Start of Source material
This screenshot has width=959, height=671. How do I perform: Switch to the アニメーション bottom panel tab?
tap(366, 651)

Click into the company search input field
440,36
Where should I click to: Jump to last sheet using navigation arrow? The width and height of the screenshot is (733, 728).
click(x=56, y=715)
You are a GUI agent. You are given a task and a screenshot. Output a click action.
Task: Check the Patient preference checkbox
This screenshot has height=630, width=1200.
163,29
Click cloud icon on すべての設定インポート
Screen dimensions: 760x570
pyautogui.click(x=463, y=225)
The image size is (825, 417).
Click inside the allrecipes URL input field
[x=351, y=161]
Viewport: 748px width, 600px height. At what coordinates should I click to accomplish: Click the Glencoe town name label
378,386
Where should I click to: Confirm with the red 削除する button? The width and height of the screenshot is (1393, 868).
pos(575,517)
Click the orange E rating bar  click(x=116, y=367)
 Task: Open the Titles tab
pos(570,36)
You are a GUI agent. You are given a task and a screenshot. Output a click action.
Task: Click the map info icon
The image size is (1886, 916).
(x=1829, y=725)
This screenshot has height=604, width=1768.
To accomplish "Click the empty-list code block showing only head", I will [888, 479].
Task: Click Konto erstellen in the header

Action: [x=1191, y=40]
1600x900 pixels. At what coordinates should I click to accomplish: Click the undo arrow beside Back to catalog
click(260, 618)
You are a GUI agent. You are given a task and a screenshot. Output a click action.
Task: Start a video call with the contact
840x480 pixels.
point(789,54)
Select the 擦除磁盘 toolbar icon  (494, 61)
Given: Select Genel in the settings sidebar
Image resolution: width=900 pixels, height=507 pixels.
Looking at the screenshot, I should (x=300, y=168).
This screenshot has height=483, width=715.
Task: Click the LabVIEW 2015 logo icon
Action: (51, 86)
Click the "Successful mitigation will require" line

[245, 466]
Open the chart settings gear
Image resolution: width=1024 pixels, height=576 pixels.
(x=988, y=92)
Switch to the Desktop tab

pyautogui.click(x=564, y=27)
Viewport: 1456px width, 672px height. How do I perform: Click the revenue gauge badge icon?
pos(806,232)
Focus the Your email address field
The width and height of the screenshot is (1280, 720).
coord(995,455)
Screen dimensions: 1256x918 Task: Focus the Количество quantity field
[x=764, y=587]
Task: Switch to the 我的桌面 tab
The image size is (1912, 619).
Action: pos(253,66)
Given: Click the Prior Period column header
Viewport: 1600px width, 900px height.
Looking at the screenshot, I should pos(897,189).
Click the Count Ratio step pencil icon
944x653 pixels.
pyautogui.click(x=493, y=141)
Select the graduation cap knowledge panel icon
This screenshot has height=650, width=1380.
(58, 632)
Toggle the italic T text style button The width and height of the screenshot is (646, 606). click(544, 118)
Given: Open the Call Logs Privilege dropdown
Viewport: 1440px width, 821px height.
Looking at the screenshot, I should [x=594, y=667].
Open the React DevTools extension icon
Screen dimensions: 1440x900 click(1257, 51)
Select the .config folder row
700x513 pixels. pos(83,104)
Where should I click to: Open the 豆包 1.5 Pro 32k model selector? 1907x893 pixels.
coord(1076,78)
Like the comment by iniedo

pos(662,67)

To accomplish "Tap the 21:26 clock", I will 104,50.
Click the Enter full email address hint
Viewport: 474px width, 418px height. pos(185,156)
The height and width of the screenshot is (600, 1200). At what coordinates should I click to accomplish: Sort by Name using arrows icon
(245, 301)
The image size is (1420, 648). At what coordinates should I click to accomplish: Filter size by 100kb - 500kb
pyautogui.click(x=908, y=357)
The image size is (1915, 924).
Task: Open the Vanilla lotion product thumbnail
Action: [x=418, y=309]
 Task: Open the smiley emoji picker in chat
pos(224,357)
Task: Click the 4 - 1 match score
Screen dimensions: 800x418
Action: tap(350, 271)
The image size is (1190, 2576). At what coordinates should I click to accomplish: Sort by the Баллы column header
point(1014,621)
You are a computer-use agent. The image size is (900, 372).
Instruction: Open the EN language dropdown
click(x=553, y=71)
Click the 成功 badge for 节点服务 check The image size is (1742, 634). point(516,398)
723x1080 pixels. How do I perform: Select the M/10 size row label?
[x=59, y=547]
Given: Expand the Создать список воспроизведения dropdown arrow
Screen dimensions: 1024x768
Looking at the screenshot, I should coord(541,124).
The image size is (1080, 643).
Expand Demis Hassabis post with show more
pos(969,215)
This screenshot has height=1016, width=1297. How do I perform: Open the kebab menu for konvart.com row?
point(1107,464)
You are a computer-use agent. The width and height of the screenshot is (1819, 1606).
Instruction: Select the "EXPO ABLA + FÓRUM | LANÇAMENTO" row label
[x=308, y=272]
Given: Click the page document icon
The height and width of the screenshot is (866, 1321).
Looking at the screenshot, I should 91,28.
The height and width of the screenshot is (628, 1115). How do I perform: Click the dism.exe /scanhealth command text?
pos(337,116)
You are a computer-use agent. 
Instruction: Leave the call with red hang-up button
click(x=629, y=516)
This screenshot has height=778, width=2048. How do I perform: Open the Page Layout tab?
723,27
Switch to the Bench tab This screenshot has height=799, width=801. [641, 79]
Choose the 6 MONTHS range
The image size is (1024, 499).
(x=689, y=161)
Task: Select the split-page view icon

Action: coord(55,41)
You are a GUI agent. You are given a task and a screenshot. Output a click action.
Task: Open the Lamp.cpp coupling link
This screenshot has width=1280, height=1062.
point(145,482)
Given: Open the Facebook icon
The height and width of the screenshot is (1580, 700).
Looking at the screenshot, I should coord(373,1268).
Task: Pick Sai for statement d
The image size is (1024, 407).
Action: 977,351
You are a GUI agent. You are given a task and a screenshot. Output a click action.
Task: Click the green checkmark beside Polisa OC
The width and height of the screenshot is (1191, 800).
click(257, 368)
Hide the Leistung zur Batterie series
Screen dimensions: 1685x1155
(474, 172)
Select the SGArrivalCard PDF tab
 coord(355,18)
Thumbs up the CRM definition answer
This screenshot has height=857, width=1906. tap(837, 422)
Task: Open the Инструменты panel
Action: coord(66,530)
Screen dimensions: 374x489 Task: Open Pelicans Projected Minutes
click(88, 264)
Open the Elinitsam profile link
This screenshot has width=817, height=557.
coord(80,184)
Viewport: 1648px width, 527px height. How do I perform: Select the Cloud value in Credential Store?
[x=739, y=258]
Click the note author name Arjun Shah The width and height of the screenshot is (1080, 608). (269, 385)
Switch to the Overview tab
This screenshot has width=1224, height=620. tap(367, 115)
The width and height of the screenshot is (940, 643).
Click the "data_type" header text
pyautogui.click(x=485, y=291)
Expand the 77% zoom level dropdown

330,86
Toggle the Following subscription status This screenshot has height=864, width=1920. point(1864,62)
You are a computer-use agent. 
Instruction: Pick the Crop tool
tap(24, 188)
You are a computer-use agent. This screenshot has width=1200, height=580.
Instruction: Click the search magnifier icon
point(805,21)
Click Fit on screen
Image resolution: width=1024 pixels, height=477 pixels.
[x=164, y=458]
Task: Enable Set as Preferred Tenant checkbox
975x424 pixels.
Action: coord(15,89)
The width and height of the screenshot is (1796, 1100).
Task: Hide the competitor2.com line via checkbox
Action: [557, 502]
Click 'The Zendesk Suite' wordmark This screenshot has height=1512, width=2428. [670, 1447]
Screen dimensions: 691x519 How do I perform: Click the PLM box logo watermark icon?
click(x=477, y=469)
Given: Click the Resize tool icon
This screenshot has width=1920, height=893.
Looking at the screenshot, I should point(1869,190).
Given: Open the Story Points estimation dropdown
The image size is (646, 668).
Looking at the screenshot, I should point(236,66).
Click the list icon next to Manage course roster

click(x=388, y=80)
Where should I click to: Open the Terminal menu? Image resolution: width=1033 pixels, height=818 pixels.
End of Source material
### Task instructions
Sift the material for lines that include the word "Toggle", and copy each one.

### Solution for this task
Toggle the italic T text style button The width and height of the screenshot is (646, 606). click(544, 118)
Toggle the Following subscription status This screenshot has height=864, width=1920. point(1864,62)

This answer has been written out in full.